Lady Gaga concerts are tragedies involving loss of life?
Zimriel wrote:
Certainly qualifies as a “natural disaster”.
As to the states banning their protests — that’s exactly what Phelps and the Westboro “Baptist” Church want. Then the smarmy, slithering lawyers of the ACLU get to sue the state and local governments and share the damages. The Westboro “Baptist” Church is indirectly funded by your taxpayer dollars.
Fritz Katz wrote:
Doubtful. There is little money in such litigation, and the payoffs are long in coming. There is surely not enough in such litigation to provide ongoing livelihood to a large extended-family church and to fund their travel expenses.
The article does not mention that Fred Phelps was a fundraiser for Al Gore, and several times a candidate for public office—always on the Democratic ticket. And it does not touch on the never-disclosed sources of PhelpsCo.’s funding.
It is interesting to consider that the Branch Davidians, who were bothering nobody but themselves, were immolated by the then-Democrat-held federal government, which started to take interest in them in part because of allegations of child abuse. Yet there seems to be no interest in looking into issues of “child abuse” where PhelpsCo. is concerned, despite apparent documentation that such activity exists.

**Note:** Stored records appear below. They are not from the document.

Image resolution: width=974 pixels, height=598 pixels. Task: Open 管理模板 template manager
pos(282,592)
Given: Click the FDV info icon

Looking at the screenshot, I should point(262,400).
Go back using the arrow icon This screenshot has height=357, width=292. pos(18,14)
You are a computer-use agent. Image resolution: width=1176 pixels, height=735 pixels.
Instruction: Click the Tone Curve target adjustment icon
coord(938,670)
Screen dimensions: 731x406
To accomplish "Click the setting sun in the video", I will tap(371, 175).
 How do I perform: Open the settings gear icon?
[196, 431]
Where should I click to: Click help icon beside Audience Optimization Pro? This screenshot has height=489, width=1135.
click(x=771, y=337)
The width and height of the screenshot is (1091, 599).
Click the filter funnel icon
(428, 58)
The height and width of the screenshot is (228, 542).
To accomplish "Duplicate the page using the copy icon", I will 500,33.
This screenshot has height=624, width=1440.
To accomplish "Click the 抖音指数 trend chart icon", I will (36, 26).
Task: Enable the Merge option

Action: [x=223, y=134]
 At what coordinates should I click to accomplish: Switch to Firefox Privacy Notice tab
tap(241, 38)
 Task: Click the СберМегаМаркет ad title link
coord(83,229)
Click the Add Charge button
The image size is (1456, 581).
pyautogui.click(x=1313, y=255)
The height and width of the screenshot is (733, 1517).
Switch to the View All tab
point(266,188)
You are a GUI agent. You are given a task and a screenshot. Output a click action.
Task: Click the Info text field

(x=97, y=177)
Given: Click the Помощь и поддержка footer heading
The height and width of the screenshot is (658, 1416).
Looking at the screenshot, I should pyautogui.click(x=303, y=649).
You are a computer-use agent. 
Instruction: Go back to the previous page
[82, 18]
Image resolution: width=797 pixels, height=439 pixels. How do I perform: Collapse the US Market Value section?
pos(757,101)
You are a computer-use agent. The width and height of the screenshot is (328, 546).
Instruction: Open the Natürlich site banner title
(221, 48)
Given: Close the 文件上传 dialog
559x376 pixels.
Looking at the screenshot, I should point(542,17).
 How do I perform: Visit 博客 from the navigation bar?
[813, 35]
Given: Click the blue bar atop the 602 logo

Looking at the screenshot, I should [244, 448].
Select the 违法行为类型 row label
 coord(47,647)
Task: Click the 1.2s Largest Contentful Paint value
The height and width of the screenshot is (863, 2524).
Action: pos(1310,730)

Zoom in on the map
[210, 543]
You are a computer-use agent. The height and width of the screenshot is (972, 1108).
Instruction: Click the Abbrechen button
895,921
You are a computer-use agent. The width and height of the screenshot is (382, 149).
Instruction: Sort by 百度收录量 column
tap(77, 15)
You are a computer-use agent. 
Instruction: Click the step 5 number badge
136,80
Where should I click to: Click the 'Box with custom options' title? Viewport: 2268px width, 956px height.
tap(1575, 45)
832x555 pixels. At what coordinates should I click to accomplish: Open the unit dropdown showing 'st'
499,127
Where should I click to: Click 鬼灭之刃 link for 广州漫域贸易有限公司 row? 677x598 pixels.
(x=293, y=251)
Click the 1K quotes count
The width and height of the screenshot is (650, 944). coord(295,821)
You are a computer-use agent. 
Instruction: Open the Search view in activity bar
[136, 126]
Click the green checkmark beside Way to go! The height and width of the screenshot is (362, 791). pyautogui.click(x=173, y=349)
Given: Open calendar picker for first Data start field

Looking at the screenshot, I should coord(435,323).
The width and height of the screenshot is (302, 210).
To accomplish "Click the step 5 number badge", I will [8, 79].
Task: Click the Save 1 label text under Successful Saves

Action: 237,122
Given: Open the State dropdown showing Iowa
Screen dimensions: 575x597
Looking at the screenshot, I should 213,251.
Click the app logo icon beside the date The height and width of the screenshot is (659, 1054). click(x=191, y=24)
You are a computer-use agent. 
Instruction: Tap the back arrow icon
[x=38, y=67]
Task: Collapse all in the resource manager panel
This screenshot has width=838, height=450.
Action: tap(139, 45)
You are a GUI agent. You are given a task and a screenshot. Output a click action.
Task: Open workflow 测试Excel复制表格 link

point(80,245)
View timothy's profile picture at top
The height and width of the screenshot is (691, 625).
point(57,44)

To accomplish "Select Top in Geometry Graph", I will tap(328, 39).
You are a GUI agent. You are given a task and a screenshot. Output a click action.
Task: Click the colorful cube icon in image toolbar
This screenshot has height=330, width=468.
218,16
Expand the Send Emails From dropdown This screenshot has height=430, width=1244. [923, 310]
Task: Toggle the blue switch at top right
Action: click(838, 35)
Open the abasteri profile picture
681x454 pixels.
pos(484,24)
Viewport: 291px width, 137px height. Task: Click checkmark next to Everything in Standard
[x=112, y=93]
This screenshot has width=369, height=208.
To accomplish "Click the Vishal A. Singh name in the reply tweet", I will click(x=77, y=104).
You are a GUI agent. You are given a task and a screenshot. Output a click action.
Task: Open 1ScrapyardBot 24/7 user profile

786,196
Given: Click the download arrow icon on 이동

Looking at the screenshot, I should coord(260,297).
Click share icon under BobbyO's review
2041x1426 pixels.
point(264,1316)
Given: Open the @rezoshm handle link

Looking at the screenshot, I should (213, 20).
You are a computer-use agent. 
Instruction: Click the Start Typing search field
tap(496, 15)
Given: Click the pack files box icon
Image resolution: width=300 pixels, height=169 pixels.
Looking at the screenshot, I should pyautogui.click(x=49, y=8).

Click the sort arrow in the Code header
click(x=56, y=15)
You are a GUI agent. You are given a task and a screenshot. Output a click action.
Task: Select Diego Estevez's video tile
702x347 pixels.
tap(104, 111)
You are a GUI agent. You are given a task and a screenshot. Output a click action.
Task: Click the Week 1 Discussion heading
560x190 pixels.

PhelpsCo. serves an important political purpose; the Left can always point to it to “show” the supposed intolerance of “the religious Right.” Never mind that practically every other religious group in the country has denounced PhelpsCo.’s behavior. If you talk to a “liberal,” and particularly to a “liberal” who is interested in gay-rights issues, you will find that virtually every story of “religious intolerance” that they cite will trace back to PhelpsCo. Supporting 40 people and paying them to travel and act out is a good investment when it guarantees you tens if not hundreds of thousands of on-the-plantation votes nationwide.